> Assigned task:
A single number is required: how many lines below include the string "computer".

[Collected data entries]
╭──
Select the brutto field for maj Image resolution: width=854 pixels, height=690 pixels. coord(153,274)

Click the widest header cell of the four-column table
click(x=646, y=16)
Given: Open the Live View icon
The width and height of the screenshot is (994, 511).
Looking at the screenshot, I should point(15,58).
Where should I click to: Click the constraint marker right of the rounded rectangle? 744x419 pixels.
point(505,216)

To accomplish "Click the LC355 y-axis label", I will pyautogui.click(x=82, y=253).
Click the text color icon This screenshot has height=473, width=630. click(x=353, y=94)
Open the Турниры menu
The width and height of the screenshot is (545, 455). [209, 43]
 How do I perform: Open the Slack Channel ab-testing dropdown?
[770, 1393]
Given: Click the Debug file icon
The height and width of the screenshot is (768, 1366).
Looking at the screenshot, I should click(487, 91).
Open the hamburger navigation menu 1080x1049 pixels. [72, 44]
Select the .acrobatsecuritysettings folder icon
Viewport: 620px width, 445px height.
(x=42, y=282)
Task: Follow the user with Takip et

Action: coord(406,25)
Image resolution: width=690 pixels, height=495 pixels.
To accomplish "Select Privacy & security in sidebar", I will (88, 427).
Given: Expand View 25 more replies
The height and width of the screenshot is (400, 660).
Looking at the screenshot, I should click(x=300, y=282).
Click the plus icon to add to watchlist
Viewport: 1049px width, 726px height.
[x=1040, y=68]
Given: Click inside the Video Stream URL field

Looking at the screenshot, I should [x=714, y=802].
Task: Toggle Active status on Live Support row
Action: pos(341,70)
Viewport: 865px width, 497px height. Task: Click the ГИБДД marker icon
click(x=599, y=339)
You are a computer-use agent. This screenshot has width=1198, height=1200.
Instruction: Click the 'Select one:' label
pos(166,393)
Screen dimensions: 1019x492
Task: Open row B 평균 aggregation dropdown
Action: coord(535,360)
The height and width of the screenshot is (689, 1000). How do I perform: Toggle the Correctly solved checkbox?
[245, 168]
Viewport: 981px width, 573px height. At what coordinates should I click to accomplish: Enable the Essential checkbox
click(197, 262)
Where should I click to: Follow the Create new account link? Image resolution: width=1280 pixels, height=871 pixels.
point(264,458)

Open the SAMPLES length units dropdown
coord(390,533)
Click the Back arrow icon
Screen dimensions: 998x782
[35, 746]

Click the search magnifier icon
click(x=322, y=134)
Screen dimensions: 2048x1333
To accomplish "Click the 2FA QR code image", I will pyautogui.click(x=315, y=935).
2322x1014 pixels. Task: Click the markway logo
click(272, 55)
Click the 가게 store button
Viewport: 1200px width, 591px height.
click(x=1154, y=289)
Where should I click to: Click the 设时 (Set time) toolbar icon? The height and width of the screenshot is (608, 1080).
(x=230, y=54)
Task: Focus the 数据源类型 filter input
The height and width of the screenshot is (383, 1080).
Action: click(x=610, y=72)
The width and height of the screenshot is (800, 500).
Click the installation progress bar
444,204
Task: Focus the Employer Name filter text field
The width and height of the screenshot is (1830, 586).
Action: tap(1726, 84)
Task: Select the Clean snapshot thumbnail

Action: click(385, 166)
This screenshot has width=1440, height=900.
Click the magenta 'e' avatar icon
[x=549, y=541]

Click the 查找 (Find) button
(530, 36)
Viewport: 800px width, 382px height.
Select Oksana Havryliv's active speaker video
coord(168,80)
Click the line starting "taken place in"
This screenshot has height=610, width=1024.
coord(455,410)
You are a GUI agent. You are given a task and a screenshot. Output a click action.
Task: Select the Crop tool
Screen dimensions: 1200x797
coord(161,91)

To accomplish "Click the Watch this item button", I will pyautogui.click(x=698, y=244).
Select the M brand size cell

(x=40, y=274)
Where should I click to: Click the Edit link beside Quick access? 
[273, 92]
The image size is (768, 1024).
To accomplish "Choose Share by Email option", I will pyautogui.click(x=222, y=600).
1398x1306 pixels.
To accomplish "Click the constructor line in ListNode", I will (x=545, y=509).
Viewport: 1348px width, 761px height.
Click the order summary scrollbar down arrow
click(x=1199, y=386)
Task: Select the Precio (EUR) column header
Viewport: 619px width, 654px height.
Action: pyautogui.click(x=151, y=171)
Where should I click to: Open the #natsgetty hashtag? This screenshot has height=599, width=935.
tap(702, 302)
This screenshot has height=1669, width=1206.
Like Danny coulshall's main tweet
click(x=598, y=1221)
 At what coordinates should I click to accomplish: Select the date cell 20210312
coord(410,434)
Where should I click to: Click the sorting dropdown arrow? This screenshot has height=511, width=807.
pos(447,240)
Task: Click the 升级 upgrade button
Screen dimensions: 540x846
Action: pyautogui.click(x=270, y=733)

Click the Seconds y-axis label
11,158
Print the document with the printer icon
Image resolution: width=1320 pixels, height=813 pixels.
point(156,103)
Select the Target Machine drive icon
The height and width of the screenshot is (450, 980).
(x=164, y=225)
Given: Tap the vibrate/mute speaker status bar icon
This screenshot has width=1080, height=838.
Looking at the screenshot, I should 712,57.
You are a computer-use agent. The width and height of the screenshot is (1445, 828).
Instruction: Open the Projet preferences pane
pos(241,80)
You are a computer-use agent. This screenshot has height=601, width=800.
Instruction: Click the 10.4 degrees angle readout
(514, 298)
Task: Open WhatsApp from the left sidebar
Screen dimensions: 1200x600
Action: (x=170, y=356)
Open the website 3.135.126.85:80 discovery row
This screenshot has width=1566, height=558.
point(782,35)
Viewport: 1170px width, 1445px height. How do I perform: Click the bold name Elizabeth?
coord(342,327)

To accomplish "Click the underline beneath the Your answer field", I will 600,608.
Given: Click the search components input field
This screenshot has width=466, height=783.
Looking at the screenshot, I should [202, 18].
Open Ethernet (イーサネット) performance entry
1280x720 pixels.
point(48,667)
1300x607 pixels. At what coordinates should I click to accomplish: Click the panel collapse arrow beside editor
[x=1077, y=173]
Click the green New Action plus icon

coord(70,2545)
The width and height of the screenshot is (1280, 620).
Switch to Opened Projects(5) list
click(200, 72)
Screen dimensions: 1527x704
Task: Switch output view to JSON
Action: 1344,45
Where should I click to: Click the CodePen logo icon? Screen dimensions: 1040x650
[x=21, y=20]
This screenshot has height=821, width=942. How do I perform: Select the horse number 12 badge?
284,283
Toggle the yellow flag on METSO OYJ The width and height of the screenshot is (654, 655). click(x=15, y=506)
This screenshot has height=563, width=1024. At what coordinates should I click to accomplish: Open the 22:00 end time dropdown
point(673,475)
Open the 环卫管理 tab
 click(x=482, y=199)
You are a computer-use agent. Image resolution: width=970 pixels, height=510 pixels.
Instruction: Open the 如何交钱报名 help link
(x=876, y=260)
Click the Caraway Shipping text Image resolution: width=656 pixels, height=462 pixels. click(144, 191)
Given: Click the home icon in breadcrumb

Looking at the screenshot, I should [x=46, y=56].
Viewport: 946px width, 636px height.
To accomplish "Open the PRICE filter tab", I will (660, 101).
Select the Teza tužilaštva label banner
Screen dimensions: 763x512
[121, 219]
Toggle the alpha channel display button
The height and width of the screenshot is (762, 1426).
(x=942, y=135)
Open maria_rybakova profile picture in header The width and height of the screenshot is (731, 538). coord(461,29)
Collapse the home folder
╰──
> Response to the task:
4